Task directions.
Can you write out the whole listing exactly?

Input data.
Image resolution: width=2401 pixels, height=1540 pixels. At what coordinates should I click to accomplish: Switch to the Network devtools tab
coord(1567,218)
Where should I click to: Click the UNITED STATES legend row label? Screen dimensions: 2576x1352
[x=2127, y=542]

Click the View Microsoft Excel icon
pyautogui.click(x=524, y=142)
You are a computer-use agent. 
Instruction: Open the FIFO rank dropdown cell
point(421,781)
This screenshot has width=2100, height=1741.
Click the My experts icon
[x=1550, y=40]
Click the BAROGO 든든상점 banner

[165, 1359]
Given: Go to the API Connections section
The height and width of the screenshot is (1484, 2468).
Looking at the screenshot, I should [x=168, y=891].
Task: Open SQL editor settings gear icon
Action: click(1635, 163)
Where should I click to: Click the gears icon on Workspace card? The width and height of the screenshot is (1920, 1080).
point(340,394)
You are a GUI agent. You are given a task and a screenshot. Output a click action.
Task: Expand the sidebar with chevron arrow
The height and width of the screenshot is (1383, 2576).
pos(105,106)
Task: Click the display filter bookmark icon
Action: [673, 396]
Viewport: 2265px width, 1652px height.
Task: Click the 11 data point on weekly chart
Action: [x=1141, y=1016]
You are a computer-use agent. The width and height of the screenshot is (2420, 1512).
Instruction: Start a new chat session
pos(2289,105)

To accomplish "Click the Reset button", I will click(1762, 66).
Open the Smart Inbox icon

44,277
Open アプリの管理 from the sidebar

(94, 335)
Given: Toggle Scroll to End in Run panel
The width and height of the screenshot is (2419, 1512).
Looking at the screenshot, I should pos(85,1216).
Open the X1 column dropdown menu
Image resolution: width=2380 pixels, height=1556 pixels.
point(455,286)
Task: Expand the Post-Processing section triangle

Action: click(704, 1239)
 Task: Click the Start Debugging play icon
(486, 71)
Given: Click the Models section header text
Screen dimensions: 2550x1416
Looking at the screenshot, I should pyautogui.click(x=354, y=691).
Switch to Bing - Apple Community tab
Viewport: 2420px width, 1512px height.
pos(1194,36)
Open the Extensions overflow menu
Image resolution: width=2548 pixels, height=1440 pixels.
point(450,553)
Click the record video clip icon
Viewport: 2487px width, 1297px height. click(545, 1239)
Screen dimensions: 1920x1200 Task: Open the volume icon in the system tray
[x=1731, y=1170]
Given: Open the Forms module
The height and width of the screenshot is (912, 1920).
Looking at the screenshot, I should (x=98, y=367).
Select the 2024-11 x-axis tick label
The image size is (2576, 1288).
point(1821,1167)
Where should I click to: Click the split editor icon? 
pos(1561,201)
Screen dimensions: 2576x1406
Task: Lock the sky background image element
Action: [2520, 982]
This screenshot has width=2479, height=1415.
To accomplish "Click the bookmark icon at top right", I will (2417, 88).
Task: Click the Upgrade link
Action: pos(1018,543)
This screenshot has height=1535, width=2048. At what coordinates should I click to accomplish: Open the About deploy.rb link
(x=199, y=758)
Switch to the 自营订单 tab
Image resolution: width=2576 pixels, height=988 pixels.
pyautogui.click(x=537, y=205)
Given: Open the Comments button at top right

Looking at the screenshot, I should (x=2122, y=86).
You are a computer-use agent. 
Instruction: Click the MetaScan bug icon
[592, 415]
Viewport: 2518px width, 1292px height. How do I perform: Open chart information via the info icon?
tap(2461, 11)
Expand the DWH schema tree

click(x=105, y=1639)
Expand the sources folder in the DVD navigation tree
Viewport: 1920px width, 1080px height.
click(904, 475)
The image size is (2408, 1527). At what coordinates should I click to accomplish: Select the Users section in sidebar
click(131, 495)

Result below.
Image resolution: width=2401 pixels, height=1540 pixels. At what coordinates should I click to accomplish: Switch to the Network devtools tab
coord(1567,218)
Where should I click to: Click the UNITED STATES legend row label? Screen dimensions: 2576x1352
[x=2127, y=542]

Click the View Microsoft Excel icon
pyautogui.click(x=524, y=142)
You are a computer-use agent. 
Instruction: Open the FIFO rank dropdown cell
point(421,781)
This screenshot has width=2100, height=1741.
Click the My experts icon
[x=1550, y=40]
Click the BAROGO 든든상점 banner

[165, 1359]
Given: Go to the API Connections section
The height and width of the screenshot is (1484, 2468).
Looking at the screenshot, I should [x=168, y=891].
Task: Open SQL editor settings gear icon
Action: click(1635, 163)
Where should I click to: Click the gears icon on Workspace card? The width and height of the screenshot is (1920, 1080).
point(340,394)
You are a GUI agent. You are given a task and a screenshot. Output a click action.
Task: Expand the sidebar with chevron arrow
The height and width of the screenshot is (1383, 2576).
pos(105,106)
Task: Click the display filter bookmark icon
Action: [673, 396]
Viewport: 2265px width, 1652px height.
Task: Click the 11 data point on weekly chart
Action: [x=1141, y=1016]
You are a computer-use agent. The width and height of the screenshot is (2420, 1512).
Instruction: Start a new chat session
pos(2289,105)

To accomplish "Click the Reset button", I will click(1762, 66).
Open the Smart Inbox icon

44,277
Open アプリの管理 from the sidebar

(94, 335)
Given: Toggle Scroll to End in Run panel
The width and height of the screenshot is (2419, 1512).
Looking at the screenshot, I should pos(85,1216).
Open the X1 column dropdown menu
Image resolution: width=2380 pixels, height=1556 pixels.
point(455,286)
Task: Expand the Post-Processing section triangle

Action: click(704, 1239)
 Task: Click the Start Debugging play icon
(486, 71)
Given: Click the Models section header text
Screen dimensions: 2550x1416
Looking at the screenshot, I should pyautogui.click(x=354, y=691).
Switch to Bing - Apple Community tab
Viewport: 2420px width, 1512px height.
pos(1194,36)
Open the Extensions overflow menu
Image resolution: width=2548 pixels, height=1440 pixels.
point(450,553)
Click the record video clip icon
Viewport: 2487px width, 1297px height. click(545, 1239)
Screen dimensions: 1920x1200 Task: Open the volume icon in the system tray
[x=1731, y=1170]
Given: Open the Forms module
The height and width of the screenshot is (912, 1920).
Looking at the screenshot, I should (x=98, y=367).
Select the 2024-11 x-axis tick label
The image size is (2576, 1288).
point(1821,1167)
Where should I click to: Click the split editor icon? 
pos(1561,201)
Screen dimensions: 2576x1406
Task: Lock the sky background image element
Action: [2520, 982]
This screenshot has width=2479, height=1415.
To accomplish "Click the bookmark icon at top right", I will (2417, 88).
Task: Click the Upgrade link
Action: pos(1018,543)
This screenshot has height=1535, width=2048. At what coordinates should I click to accomplish: Open the About deploy.rb link
(x=199, y=758)
Switch to the 自营订单 tab
Image resolution: width=2576 pixels, height=988 pixels.
pyautogui.click(x=537, y=205)
Given: Open the Comments button at top right

Looking at the screenshot, I should (x=2122, y=86).
You are a computer-use agent. 
Instruction: Click the MetaScan bug icon
[592, 415]
Viewport: 2518px width, 1292px height. How do I perform: Open chart information via the info icon?
tap(2461, 11)
Expand the DWH schema tree

click(x=105, y=1639)
Expand the sources folder in the DVD navigation tree
Viewport: 1920px width, 1080px height.
click(904, 475)
The image size is (2408, 1527). At what coordinates should I click to accomplish: Select the Users section in sidebar
click(131, 495)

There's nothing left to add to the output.